Two figures stepped out from the side street.

They wore dull armor layered over thick cloth robes. The cloth was wrapped tight around their bodies, stained dark from old blood and medicine. Heavy hoods hung low over their faces, and long scarves were tied around their mouths and noses.

No skin showed.

Only their eyes were visible—cold, sharp, and wary.

They carried spears with blackened tips.

Plague Guards.

In a world where sickness clung to the air and a single touch meant death, this was how the City Guard survived.

They spotted him instantly.

Both men leveled their spears, the iron tips wavering slightly. But they didn't charge. They slammed their heels into the ground, halting a good twenty feet away.

Louis raised his hands slowly, palms open. but his arms trembled with weakness.

"I..." Louis tried to speak, but his throat was like sandpaper. He coughed, a dry, hacking sound.

The guards flinched, taking a unified step back. The one on the left tightened his grip on the spear, his knuckles white even through his gloves.

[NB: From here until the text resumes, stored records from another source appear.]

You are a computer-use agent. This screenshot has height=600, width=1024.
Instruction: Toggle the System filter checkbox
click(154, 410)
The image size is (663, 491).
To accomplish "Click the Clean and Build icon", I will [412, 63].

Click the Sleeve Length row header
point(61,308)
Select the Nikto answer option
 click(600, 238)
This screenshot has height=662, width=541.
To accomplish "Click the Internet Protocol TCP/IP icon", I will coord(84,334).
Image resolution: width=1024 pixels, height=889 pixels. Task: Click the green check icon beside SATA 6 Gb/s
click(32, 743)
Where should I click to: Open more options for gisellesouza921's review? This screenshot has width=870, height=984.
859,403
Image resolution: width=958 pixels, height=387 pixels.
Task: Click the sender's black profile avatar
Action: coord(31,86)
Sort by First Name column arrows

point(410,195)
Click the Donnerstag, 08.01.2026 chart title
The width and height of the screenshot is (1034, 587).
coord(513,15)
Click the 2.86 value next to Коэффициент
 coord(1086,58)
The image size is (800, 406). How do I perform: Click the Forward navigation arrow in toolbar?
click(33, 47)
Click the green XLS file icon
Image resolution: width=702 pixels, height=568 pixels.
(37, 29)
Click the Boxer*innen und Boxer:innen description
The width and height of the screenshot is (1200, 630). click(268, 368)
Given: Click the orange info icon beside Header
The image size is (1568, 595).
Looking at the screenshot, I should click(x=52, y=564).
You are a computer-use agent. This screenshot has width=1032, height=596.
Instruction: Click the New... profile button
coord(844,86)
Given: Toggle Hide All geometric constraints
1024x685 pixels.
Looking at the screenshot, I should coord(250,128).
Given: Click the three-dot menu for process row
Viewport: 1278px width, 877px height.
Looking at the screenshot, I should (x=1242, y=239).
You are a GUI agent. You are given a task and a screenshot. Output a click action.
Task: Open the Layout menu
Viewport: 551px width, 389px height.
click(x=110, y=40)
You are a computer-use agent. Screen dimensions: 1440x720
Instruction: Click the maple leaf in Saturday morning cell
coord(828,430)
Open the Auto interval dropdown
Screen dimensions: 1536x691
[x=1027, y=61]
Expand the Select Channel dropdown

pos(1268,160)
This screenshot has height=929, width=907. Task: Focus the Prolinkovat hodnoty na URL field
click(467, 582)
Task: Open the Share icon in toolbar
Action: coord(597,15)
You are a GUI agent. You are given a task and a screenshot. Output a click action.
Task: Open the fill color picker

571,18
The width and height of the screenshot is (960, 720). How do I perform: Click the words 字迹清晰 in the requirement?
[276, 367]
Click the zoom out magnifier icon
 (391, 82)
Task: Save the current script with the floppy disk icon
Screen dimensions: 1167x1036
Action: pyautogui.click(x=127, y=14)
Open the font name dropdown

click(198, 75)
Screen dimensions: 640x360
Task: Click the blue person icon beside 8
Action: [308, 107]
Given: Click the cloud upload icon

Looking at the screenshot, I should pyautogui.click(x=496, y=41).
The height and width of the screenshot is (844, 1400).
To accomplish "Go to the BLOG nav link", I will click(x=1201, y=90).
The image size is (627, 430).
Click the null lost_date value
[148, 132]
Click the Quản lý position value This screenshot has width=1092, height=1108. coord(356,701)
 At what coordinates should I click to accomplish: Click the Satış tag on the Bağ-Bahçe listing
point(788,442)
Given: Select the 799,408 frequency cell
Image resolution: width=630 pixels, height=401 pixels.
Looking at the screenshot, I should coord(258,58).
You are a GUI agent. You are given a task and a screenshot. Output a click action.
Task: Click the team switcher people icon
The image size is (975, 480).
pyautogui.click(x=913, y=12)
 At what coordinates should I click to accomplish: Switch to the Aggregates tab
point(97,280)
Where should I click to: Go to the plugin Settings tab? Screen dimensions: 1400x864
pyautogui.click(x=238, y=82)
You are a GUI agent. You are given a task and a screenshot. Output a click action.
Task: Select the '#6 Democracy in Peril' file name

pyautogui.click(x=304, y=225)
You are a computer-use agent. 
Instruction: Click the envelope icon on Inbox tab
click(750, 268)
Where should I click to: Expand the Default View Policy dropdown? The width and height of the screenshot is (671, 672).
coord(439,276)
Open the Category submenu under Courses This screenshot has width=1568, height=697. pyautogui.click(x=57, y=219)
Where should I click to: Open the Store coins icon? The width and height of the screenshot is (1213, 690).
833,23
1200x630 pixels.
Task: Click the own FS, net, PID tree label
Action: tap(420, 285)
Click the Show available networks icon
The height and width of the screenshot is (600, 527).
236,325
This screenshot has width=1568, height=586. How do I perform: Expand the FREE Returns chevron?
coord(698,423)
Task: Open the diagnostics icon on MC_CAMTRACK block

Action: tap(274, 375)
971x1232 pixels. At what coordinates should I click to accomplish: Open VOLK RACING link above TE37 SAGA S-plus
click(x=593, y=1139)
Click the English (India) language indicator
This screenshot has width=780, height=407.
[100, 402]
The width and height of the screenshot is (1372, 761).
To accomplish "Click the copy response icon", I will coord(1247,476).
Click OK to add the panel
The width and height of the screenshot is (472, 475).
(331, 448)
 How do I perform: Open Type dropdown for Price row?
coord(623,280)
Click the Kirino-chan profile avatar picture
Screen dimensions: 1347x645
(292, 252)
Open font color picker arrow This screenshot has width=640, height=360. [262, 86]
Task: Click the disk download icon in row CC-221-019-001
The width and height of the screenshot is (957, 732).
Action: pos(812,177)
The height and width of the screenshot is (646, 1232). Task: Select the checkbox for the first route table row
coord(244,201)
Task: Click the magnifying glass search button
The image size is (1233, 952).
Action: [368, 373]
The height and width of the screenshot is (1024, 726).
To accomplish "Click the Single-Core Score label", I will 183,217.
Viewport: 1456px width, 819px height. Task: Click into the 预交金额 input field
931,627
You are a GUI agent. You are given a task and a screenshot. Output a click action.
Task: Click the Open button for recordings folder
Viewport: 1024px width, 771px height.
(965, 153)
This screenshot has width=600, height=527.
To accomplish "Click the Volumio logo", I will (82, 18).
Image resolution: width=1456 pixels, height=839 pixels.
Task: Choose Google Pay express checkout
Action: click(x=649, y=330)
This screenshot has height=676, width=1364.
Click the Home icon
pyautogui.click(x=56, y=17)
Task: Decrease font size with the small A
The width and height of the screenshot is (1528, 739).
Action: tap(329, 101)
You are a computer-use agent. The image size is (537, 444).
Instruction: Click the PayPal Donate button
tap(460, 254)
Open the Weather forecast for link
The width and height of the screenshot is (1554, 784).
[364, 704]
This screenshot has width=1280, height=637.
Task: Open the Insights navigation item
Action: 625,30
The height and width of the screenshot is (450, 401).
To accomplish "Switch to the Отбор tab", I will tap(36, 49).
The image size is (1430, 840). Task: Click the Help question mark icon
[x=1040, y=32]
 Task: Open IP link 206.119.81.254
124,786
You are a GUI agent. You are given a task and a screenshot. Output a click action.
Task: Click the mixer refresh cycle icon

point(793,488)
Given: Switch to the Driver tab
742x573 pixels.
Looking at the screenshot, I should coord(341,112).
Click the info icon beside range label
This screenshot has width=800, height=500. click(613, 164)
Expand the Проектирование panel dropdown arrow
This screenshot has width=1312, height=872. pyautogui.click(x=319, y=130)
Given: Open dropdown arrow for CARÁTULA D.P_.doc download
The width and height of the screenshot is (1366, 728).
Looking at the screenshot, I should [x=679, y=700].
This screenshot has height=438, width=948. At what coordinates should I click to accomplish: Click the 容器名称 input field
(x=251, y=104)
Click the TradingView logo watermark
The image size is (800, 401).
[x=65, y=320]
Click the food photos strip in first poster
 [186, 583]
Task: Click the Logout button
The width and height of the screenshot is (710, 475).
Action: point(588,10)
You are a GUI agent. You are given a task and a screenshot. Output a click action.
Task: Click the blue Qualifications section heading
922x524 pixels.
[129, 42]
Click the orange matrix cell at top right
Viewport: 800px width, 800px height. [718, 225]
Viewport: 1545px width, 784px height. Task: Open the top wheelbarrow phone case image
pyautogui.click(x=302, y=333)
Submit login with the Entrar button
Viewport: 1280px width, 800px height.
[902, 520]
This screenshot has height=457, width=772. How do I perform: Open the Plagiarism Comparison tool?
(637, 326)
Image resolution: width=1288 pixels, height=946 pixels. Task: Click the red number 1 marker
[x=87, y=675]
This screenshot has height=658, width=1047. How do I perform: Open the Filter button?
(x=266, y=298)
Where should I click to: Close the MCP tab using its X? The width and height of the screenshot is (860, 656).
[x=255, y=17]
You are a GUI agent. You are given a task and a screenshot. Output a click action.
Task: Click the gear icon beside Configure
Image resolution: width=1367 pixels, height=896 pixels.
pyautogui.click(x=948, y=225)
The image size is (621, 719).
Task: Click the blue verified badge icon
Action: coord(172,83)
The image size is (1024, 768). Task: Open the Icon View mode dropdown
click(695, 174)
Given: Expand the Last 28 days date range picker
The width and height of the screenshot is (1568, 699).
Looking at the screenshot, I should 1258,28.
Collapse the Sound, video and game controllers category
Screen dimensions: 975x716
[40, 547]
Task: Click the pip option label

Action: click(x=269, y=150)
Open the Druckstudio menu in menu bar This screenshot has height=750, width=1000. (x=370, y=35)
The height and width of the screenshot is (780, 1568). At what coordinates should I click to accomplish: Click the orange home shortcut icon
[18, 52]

"Don't move, filth," the guard on the right barked. His voice was muffled by the layers of cloth, thick and nasal.

Louis froze. He watched them exchange a glance. They clearly didn't want to be here. They didn't want to be anywhere near this alley.

"You. Demon Boy," the muffled voice called out again, sounding disgusted. "You're still breathing?"

Louis nodded slowly. "Barely."

The guard gestured with his spear, waving it toward the main street, though he kept his distance scrupulously maintained.

"Count your luck, horned trash. Usually, we burn refuse like you to keep the air clean." The guard paused, staring at Louis's emaciated frame with cold, hard eyes. "But the City Lord wants an audience."